# Clifford and his litter sister Roux meet



## Trillium (Sep 1, 2009)

Clifford and Roux finally got to meet and it was amazing. Roux's family is thinking of adopting Clifford so we had planned letting the two of them meet again. It got put off a couple times but it finally worked out on Tue. The weather was perfect and I'm not sure who had a bigger grin on their face Clifford or myself. 

After about a min of hello you would have thought they were old friends. Roux family's yard is amazing and they had a blast playing together. 

He liked her family. He still needs to meet the kids we wanted to keep it a bit calmer the first time and let the dogs get to know each other again. He just seemed to fit in beautifully

I couldn't be happier. Not to mention I got to spend the afternoon playing with Roux. Which is always a great thing. Her humans are absolutely lovely as well.

Anyway I took WAY too many pics so I'll apologize in advance for posting so many of them. But I'm really excited about how everything went


----------



## Trillium (Sep 1, 2009)

and some more


----------



## hollyollyc (Dec 2, 2014)

Ahhh, how adorable! They are so playful and photogenic, makes me want to join them instead of sitting here in the office, lol.


----------



## Trillium (Sep 1, 2009)

and more pics


----------



## Trillium (Sep 1, 2009)

and finally the last lot


----------



## ArreauStandardPoodle (Sep 1, 2009)

I am so happy with how the meet up went. Roux's Mom is obviously over the moon in love with Cliff and the idea of the two littermates living under one roof. These pics show two very happy Poodles.


----------



## Dechi (Aug 22, 2015)

Amazing pictures, they both are georgous, and so good they they like each other so much.

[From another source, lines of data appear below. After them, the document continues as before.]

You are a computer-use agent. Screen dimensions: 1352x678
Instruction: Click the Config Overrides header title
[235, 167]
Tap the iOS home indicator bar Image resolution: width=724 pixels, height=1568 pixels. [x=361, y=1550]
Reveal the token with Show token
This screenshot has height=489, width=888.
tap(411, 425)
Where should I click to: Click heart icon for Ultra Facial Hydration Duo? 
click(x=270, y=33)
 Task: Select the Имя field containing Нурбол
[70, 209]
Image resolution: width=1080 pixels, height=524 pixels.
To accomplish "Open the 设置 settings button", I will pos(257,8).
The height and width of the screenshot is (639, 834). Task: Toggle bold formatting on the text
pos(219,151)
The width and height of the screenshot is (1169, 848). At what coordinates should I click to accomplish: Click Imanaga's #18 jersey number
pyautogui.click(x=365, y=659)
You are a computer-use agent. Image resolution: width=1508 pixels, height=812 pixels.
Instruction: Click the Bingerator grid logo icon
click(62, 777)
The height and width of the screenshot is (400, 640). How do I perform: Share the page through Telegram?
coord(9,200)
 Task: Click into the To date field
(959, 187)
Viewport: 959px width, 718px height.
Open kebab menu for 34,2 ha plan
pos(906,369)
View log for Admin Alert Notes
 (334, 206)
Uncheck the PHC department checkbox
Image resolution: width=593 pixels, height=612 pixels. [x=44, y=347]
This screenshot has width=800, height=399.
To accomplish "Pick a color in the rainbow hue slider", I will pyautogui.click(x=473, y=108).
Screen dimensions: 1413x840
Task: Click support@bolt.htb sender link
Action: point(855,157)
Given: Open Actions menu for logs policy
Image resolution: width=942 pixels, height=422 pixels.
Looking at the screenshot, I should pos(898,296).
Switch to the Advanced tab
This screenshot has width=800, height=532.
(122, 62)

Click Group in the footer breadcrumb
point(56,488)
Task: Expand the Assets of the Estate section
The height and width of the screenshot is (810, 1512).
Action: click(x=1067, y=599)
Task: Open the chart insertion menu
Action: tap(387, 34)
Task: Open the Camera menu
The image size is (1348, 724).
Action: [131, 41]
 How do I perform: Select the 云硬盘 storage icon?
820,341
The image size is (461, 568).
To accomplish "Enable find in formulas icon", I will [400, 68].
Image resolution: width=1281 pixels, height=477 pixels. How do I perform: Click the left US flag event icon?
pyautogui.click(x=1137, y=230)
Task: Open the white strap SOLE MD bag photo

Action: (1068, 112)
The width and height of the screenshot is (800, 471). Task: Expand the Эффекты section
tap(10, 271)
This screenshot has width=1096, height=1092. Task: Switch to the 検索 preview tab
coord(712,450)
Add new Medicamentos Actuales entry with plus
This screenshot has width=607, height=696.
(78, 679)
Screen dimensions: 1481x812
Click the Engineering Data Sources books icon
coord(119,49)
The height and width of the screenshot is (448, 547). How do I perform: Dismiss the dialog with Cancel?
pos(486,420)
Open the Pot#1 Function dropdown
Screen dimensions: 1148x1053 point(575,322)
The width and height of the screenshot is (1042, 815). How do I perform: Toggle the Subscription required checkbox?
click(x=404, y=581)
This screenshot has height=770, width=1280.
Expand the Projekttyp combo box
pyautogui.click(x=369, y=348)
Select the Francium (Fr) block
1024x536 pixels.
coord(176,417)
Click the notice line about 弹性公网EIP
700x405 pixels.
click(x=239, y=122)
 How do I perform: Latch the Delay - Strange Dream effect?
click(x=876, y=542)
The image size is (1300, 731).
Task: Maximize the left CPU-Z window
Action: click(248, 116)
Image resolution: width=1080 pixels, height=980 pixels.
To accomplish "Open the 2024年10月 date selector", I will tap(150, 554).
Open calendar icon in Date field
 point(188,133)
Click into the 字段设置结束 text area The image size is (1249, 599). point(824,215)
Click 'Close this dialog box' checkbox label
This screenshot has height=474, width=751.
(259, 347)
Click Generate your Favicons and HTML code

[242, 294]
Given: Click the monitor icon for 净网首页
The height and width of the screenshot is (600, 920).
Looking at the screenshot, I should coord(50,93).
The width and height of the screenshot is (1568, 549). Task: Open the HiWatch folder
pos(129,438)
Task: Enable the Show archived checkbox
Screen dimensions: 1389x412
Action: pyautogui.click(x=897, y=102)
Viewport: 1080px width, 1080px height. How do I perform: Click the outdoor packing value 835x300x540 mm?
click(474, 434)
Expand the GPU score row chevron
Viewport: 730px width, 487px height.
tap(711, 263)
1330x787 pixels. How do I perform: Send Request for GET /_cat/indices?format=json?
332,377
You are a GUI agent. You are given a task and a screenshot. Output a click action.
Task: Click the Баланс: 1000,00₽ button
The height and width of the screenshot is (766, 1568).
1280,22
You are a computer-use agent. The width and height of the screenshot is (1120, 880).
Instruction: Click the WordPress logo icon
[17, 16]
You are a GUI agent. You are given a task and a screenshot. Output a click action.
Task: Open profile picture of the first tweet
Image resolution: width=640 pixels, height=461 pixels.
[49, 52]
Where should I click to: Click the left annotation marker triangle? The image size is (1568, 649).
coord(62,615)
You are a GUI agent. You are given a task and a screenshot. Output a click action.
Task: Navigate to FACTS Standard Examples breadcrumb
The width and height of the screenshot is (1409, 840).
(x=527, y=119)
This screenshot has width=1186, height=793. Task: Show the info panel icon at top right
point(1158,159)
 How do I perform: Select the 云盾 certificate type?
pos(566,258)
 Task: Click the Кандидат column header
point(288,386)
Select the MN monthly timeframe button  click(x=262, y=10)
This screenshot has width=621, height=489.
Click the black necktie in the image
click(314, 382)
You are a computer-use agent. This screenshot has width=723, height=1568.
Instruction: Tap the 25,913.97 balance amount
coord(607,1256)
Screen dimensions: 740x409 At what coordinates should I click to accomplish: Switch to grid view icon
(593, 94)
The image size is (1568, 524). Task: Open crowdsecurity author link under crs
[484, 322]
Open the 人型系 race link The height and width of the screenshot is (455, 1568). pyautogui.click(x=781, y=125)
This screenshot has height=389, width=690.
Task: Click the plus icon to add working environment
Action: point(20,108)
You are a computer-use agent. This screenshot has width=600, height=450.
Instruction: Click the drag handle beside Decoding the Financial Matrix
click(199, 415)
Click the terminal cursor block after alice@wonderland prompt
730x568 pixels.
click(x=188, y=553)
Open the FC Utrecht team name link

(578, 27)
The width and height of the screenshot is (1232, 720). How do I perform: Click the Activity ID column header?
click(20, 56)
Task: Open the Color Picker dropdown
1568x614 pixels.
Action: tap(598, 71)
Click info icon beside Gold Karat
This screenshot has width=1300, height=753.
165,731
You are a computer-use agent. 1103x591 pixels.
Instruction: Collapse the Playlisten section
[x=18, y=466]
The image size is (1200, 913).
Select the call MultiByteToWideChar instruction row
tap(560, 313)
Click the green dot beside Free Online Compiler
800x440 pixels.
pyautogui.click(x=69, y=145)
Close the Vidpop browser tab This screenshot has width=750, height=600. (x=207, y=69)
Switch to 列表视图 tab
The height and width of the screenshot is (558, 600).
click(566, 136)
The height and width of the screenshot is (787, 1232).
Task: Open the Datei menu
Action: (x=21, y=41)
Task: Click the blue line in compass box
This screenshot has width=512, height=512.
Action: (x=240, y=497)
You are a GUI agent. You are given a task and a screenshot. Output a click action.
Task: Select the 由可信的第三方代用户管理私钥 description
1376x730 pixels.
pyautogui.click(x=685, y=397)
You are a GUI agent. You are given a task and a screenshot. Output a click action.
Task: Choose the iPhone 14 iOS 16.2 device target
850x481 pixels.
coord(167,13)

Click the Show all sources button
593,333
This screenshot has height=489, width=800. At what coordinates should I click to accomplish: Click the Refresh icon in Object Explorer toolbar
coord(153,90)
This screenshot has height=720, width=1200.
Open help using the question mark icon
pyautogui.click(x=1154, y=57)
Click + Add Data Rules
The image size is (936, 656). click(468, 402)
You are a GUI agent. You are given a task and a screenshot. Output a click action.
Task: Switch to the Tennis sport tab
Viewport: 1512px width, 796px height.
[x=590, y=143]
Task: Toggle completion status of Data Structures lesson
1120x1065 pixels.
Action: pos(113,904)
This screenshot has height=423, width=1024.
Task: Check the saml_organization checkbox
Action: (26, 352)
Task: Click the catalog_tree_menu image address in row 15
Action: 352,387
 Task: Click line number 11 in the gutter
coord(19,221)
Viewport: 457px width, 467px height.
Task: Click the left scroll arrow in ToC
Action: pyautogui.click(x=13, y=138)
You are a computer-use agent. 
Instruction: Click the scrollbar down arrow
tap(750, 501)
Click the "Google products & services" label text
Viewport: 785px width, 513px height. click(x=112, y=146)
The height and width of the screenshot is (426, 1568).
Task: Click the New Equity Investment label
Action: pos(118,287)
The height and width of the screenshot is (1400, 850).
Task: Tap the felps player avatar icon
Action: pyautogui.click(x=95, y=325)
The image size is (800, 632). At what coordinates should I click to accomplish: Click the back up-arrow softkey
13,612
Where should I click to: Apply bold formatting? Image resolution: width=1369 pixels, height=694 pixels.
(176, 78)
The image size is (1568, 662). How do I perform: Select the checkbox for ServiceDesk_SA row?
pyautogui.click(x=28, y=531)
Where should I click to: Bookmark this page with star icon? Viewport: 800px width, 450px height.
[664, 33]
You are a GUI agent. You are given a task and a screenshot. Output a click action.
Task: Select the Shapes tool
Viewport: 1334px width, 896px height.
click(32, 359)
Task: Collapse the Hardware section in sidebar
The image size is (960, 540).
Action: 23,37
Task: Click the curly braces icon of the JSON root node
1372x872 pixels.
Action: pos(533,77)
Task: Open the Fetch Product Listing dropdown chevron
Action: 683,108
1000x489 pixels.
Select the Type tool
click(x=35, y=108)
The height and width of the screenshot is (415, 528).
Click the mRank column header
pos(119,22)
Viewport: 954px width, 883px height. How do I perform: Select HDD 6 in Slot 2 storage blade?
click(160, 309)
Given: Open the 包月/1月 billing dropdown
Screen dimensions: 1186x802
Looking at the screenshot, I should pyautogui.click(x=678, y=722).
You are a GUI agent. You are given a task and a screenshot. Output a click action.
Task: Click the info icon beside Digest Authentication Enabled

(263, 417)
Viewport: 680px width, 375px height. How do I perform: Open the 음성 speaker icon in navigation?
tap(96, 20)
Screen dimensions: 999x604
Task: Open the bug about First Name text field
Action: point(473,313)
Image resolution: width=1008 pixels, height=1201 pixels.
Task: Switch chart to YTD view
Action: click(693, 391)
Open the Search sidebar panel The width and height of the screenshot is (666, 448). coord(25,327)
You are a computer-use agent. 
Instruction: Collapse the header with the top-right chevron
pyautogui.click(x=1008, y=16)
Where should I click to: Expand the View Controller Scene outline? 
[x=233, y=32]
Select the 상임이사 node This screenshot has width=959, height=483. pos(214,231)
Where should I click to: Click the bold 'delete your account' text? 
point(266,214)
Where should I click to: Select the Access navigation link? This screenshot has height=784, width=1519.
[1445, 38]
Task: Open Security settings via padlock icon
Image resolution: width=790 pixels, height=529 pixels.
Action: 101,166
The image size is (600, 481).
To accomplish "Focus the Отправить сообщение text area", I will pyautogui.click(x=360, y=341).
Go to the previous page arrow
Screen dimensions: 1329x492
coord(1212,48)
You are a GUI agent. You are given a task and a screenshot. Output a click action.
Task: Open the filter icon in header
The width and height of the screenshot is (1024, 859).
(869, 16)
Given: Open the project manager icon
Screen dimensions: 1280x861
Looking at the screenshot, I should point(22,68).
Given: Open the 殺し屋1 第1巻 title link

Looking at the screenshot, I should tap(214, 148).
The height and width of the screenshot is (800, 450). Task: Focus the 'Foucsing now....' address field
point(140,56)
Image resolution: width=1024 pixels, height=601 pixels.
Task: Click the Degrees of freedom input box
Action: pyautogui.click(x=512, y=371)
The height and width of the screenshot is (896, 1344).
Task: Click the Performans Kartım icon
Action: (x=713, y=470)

One thing that strikes me is the difference in tail set between the two. That's how I can distinguish Clifford from Roux : his tail set is very high, almost perpendicular to the ground, as Roux's is at an angle, less straight. Apart from that, they're hard to distinguish !


----------



## JudyD (Feb 3, 2013)

Trillium said:


> Anyway I took WAY too many pics so I'll apologize in advance for posting so many of them. But I'm really excited about how everything went


Too many pictures of Clifford? That's an oxymoron. He and his sister are absolutely beautiful. More pictures, we want more!


----------



## My babies (Aug 14, 2012)

These pics makes me want to add 2 spoos to my pack. I just had the image of my bed hubby, me, baby Katelyn, 2 spoos, and 2 tpoos. Yikes


----------



## Viking Queen (Nov 12, 2014)

Wow! Match made in heaven for both Clifford and Roux. Can not imagine a better forever home for the big guy.

Given what we all know now about Clifford, I imagine the meet up with his future "kids" of the family will also go well.

Thank you again for sharing this lovely boy and his story.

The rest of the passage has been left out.